Week 12: A Frosty Thistle

by | Dec 3, 2018

Today is the First Sunday of Advent. A number of people I know have a tradition of mailing their Christmas cards at the beginning of Advent. But John (the main preparer of our Christmas letter) and I are lucky if we get our seasonal message out before Christmas Day. I also notice that what with email, e-cards, the cost of postage and deaths among our network of family and friends, that the number of Christmas cards we receive has plummeted over recent years. However, as I wander the high streets of English towns and villages the Charity Shops and pop-up stores are awash with cards for sale for a variety of good causes. Nativity scenes, Peace Doves, Father Christmas, festive food, wintery landscapes, red robins, dogs with bows, squirrels in snow, wreaths on doors, Paddington Bear and even London buses feature on some more than 500 designs for more than 70 charities ranging from Age UK and Alzheimer’s Society to World Cancer Research Fund and Yorkshire Wildlife Trust. As my time on Sabbatical draws to a close it seemed appropriate to write some cards of gratitude to various people who have hosted me, to do so in a seasonal greeting card, thereby support one of these charities in the process. Then the quandaries began to arise.

Do I purchase a pack of cards with a nativity scene, when the recipients may be of another faith tradition (or none) and graven images may cause offence? And often the scenes as portrayed bear little resemblance to the actual biblical stories on which they are based and even less to the (unknown) historical truth of a baby born to parents of Middle Eastern appearnace.

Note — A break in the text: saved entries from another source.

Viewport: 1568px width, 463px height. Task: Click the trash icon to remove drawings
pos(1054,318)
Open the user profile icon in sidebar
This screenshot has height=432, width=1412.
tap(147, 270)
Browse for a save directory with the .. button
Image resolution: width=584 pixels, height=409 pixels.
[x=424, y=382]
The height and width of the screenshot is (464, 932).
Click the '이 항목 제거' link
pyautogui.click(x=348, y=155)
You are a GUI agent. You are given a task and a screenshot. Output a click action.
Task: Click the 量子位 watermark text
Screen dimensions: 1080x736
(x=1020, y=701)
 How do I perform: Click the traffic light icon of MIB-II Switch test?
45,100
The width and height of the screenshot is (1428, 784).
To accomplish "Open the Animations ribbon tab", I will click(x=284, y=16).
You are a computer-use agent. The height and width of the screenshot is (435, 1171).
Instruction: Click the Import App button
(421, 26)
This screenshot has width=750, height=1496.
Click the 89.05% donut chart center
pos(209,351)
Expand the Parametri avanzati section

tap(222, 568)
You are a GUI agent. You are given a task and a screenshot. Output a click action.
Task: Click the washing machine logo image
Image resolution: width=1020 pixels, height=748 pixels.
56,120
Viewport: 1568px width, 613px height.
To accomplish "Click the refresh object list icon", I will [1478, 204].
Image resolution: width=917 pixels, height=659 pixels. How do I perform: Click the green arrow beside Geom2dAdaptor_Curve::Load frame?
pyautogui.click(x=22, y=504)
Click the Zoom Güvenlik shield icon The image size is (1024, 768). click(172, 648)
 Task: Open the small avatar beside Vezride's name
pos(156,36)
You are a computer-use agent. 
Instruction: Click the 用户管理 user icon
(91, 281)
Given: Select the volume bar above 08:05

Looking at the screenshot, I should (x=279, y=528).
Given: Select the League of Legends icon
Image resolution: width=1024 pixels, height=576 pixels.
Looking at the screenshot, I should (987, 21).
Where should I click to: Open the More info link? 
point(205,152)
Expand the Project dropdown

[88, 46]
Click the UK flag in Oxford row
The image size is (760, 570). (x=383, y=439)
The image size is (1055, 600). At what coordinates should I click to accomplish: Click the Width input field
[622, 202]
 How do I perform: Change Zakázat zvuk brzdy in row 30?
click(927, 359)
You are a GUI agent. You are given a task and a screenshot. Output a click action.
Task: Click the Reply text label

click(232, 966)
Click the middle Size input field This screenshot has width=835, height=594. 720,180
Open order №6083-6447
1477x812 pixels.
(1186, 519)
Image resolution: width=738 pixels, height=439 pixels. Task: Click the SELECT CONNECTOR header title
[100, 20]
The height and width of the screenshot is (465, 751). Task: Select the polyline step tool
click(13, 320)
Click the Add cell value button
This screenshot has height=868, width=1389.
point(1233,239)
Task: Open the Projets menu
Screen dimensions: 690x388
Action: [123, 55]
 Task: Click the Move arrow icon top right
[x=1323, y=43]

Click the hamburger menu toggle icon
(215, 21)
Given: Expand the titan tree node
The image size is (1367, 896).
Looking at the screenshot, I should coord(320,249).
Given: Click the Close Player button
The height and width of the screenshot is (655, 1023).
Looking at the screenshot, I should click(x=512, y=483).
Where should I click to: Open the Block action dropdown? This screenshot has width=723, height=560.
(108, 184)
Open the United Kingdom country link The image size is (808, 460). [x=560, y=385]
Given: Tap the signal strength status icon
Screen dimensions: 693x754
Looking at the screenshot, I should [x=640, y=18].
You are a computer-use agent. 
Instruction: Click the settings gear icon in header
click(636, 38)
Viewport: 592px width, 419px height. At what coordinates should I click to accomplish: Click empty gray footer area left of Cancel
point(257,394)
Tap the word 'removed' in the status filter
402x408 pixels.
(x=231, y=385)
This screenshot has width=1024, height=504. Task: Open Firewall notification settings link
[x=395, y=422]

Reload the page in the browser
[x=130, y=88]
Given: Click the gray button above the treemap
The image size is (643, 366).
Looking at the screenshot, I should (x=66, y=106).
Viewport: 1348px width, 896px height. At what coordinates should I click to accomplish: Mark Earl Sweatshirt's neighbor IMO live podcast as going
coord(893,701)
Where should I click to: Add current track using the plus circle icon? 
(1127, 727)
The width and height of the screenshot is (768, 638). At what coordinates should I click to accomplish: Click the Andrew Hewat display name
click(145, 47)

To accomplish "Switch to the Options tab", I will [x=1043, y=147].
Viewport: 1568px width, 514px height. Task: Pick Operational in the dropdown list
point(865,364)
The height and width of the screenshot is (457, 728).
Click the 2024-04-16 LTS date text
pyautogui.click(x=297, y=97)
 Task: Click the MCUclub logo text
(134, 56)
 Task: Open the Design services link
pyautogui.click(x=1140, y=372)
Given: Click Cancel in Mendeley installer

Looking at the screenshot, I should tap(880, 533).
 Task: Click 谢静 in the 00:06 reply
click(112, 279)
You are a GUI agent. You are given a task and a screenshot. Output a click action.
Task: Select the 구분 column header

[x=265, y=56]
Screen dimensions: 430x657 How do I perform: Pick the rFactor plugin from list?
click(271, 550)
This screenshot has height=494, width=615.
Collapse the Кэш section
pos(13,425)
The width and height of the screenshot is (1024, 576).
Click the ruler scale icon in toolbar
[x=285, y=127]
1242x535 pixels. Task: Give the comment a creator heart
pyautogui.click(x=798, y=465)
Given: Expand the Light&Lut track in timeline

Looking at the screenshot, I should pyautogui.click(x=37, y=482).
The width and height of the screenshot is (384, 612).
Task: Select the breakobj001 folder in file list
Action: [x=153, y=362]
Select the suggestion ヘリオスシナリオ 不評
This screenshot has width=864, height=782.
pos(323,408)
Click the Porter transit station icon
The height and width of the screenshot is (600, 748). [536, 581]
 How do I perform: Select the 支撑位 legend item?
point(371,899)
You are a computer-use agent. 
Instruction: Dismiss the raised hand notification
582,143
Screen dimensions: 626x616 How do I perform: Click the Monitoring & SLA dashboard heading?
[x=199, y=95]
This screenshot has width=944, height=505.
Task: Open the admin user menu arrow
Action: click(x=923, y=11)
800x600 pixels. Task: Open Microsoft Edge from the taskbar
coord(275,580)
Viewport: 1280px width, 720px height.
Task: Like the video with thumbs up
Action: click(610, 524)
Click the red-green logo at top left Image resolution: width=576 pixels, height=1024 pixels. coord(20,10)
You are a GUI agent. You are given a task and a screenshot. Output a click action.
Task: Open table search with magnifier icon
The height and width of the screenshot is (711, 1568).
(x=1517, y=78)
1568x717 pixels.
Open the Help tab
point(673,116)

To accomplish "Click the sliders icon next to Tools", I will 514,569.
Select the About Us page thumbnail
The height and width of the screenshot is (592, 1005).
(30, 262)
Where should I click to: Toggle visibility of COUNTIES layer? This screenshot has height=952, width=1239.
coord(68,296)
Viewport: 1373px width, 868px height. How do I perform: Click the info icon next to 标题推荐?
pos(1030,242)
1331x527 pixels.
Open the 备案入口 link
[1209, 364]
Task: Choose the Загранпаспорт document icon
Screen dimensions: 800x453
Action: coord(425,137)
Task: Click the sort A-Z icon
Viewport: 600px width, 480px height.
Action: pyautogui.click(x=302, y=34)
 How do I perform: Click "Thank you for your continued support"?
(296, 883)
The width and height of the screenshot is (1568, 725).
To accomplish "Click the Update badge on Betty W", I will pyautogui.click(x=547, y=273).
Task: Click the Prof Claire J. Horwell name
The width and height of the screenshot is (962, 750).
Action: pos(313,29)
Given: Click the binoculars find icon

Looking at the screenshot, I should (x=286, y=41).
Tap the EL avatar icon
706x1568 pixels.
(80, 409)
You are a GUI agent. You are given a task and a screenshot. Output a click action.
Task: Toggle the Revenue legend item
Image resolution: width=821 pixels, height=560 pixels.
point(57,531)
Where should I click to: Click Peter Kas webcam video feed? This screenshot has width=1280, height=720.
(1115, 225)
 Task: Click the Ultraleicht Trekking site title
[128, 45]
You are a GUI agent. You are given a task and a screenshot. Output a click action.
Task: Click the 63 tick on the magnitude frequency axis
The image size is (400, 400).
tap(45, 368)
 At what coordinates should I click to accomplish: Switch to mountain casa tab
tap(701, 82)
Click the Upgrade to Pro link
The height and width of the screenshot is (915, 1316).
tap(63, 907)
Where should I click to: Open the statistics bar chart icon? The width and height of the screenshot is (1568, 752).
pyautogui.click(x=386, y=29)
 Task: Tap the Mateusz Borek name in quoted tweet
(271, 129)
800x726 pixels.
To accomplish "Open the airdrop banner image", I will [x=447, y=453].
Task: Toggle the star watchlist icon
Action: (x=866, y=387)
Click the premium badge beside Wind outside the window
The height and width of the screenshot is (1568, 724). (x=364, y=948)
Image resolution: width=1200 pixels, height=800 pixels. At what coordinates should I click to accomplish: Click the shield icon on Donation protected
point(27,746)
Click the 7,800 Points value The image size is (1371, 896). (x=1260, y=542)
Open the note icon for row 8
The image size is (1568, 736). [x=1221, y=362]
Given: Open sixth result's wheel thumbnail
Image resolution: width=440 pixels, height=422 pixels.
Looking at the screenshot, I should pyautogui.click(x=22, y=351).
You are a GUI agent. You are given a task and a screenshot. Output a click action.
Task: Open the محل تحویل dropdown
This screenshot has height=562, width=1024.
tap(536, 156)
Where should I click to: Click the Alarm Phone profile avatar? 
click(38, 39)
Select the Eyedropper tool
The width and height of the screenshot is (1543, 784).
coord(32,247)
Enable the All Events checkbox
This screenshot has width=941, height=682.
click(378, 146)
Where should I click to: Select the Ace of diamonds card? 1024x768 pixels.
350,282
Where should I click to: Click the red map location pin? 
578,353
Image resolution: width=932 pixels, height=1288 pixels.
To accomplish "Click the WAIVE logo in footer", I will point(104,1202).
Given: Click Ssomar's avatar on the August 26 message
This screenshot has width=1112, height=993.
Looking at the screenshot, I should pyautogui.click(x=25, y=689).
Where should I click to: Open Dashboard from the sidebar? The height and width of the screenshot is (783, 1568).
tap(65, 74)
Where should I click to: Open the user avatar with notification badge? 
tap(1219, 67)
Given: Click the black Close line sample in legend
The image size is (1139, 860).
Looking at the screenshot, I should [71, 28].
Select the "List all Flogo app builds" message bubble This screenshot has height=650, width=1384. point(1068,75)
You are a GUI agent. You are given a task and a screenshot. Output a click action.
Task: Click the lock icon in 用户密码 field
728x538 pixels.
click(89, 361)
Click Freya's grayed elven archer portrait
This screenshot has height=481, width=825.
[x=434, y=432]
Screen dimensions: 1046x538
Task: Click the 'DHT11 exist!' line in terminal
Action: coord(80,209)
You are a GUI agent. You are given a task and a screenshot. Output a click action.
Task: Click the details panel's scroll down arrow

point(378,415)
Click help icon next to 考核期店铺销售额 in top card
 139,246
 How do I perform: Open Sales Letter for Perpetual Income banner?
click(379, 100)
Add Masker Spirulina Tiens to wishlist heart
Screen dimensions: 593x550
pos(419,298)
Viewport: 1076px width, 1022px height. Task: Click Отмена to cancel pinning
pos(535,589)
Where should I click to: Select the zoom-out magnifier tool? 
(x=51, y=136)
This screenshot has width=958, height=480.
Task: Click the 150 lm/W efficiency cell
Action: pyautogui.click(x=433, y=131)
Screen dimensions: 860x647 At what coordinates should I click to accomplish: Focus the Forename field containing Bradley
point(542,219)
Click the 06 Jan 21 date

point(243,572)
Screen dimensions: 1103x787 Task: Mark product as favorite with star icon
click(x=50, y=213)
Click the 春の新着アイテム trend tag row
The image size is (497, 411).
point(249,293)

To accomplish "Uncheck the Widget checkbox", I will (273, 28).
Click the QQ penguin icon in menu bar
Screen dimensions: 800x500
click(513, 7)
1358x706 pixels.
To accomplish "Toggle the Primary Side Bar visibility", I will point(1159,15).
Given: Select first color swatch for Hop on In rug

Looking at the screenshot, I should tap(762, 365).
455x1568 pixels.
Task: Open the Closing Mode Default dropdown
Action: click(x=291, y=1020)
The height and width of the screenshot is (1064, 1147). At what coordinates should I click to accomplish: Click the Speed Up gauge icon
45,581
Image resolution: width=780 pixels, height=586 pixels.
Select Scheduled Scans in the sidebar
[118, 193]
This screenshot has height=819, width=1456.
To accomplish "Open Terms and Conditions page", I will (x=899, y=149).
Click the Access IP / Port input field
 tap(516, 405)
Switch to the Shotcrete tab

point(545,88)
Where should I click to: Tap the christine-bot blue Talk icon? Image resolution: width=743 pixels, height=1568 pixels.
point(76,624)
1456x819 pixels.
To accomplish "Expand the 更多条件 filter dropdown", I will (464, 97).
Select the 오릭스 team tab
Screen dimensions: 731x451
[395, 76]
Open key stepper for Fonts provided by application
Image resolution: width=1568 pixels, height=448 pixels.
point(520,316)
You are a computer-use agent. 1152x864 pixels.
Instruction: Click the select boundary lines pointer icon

Do I settle for Father Christmas/ Santa Clause/ Saint Nicholas/ Kris Kringle that seems to have usurped this Christian feast? Or some innocuous Christmas trimming? The Peace Dove viewed through an arched window, a holly plant with its bright red berries and stars twinkling in the night sky, seems a possible compromise, but its inside message is Best Wishes for Christmas (then after all it is Christmas that is being celebrated.)

Another influencing factor is the charity supported by the card sale. As I surveyed the charities represented at the pop-up shop in the New Room (The John Wesley Chapel in Bristol and the oldest Methodist building in the world, where I participated in their open communion service on Friday) “Cards for Good Causes” one charity stood out, Shelter. Shelter is a UK Charity that helps people struggling with bad housing or homelessness providing advice, support and legal services, along with carrying out research to understand UK’s housing problem, develop policies that offer solutions, calls on government to tackle the causes and consequences of the housing crisis and works with the media to ensure the voices of those affected are heard. So, it will come as no surprise to most of you that this was charity I was drawn to.

As the biblical story goes, Mary after having given birth, wrapped Jesus in swaddling clothes and laid him in a manger/ feeding trough/ stall because there was no room for them in the inn/ lodging place/ guest chamber (depending on the translation used). Homelessness is not a new problem! And it is a very obvious one in most of the places I have visited over the past 12 weeks. Most confronting in San Francisco because of the sheer numbers and the level of obvious disability among those on the street. More hidden in places like Bristol but nonetheless tents can be seen among canal banks and just off the forest paths.

Then the image I chose, The Frosted Thistle, (photo of card at the top of this posting) for no other reason than it was the most visually appealing to me of the 9 designs on offer (a London scene, Christmas deserts, hatted penguins and parading tartan bears!) But what of a thistle, the national emblem of Scotland. The thistle has prickles all over it, protecting it from grazing animals. Some thistles are considered weeds- maybe just an inconvenient nuisance for some or an invasive pest best done away with by others. Other thistles others are of economic importance, artichokes are a species of thistle and other species are a source of rennet used in cheese making, they are also important honey plants and a source of vegetable oil and pharmaceutical compounds. (Thanks Wikipedia)

Much of our society may see the homeless as a nuisance, that they would rather ignore. I know I feel uncomfortable walking past a squat in the drizzly rain, or when a beggar asks me for loose change as I exit the supermarket with my bag of groceries. But I am also asking myself what is the gift that the homeless have to offer me? How am I invited to live in a way that sees the homeless as a valuable part of our human ecological web of life. Can I come to know the homeless not just in terms of their economic value (often equated as an economic drain) but as a vital element needing to be in relationship and treated as people of worth?

My mind wanders back to that the inn/ lodging place/ guest chamber in Bethlehem mentioned in Luke’s infancy narrative written some 2000 years ago and how the humble shepherds hurried there and after their encounter with Mary, Joseph and the baby lying in the manger/ feeding trough/ stall returned to the fields glorifying and praising God for all they had heard and seen. It seems to me these shepherds, themselves marginalised by the social and religious elite where the first to encounter the Divine presence in the infant Jesus. As I prepare for my retreat starting tomorrow, a retreat that occurs both at the beginning of Advent and at the end of my sabbatical, I wonder how the Frosty Thistle and the homeless may be inviting me to encounter the divine presence this Christmas and beyond?